### 抜粋本文
コロナ禍で一変した、書類と紙、ハンコの文化
これまで紙だった多くのコンテンツやドキュメントは今やその多くが電子化され、何らかの端末から開くことが日常的になっている。しかし日本においては、業務で使う書類の多くが依然紙とハンコで回っているのが現状だ。サービス提供開始当初は、PDFの生みの親でもあるアドビが日本企業へ電子サイン(Adobe Acrobat Sign)を提案しても「うちはまだ紙とハンコでいいよ」と返されることが多かったという。
そうした状況が一変したのが2020年の新型コロナウイルス感染拡大である。緊急事態宣言で多くの人々が在宅勤務に移行する中、書類を扱う業務や部署だけは出社を余儀なくされることも少なくなかった。社員の健康や安全を守り、生産性を高めることが喫緊の課題となったことで、企業はこれまでの「書類は紙とハンコが必須」という常識を真剣に見直すようになった。
「電子化するにしても稟議は?契約書はどうすれば?」と困惑した人は少なくなかったのだろう、救いを求めてアドビのセミナーに参加する人は大きく増加した。それまでアドビが開催していた電子サインのセミナーと比較して、参加者は10倍に増えたという。参加者からは「電子契約する場合、割り印はどうしたらいいのでしょう?」という質問が寄せられたこともあったそうだ。

### 課題
本文の「コロナ禍で一変した、書類と紙、ハンコの文化」から「せられたこともあったそうだ。」まで(両端を含む)を、「ハンコ」を「印鑑」に置き換えて書き直してください。

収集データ

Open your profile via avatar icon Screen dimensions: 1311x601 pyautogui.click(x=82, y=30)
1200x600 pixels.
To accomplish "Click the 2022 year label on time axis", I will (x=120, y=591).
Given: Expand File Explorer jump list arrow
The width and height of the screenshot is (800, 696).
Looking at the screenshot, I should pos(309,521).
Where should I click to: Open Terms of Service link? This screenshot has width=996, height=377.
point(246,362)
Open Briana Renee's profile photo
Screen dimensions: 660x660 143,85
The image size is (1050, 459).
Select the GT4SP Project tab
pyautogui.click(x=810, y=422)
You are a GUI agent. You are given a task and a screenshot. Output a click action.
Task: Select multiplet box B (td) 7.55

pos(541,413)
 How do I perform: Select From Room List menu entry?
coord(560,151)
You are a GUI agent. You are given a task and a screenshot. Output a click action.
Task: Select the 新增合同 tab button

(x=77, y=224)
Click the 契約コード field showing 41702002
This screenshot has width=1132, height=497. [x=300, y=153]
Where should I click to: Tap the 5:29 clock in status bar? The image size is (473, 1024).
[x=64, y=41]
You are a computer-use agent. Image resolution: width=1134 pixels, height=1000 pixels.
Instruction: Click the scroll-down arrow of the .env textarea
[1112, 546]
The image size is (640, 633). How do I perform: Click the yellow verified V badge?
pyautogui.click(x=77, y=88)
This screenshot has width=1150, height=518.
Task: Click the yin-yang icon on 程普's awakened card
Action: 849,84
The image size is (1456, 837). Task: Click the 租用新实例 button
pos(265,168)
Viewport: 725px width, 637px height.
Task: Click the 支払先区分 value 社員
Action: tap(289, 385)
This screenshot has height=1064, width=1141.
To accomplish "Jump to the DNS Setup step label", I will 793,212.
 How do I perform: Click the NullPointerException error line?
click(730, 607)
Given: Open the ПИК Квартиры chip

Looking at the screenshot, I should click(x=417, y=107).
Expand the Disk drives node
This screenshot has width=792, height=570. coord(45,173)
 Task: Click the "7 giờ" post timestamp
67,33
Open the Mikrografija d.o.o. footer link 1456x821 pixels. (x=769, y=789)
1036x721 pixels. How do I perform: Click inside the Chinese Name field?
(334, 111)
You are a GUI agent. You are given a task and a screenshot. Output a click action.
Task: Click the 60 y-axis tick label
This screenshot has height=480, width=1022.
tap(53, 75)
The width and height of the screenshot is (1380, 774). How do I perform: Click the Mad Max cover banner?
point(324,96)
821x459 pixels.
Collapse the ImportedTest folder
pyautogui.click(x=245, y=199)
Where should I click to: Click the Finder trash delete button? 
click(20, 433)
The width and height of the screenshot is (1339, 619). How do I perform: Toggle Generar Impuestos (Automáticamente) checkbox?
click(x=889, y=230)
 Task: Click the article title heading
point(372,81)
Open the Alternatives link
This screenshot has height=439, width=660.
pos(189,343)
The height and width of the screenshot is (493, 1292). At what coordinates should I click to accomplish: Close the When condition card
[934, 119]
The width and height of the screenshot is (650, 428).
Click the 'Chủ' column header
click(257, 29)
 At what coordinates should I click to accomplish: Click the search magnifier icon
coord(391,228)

### 出力結果
コロナ禍で一変した、書類と紙、印鑑の文化
これまで紙だった多くのコンテンツやドキュメントは今やその多くが電子化され、何らかの端末から開くことが日常的になっている。しかし日本においては、業務で使う書類の多くが依然紙と印鑑で回っているのが現状だ。サービス提供開始当初は、PDFの生みの親でもあるアドビが日本企業へ電子サイン(Adobe Acrobat Sign)を提案しても「うちはまだ紙と印鑑でいいよ」と返されることが多かったという。
そうした状況が一変したのが2020年の新型コロナウイルス感染拡大である。緊急事態宣言で多くの人々が在宅勤務に移行する中、書類を扱う業務や部署だけは出社を余儀なくされることも少なくなかった。社員の健康や安全を守り、生産性を高めることが喫緊の課題となったことで、企業はこれまでの「書類は紙と印鑑が必須」という常識を真剣に見直すようになった。
「電子化するにしても稟議は?契約書はどうすれば?」と困惑した人は少なくなかったのだろう、救いを求めてアドビのセミナーに参加する人は大きく増加した。それまでアドビが開催していた電子サインのセミナーと比較して、参加者は10倍に増えたという。参加者からは「電子契約する場合、割り印はどうしたらいいのでしょう?」という質問が寄せられたこともあったそうだ。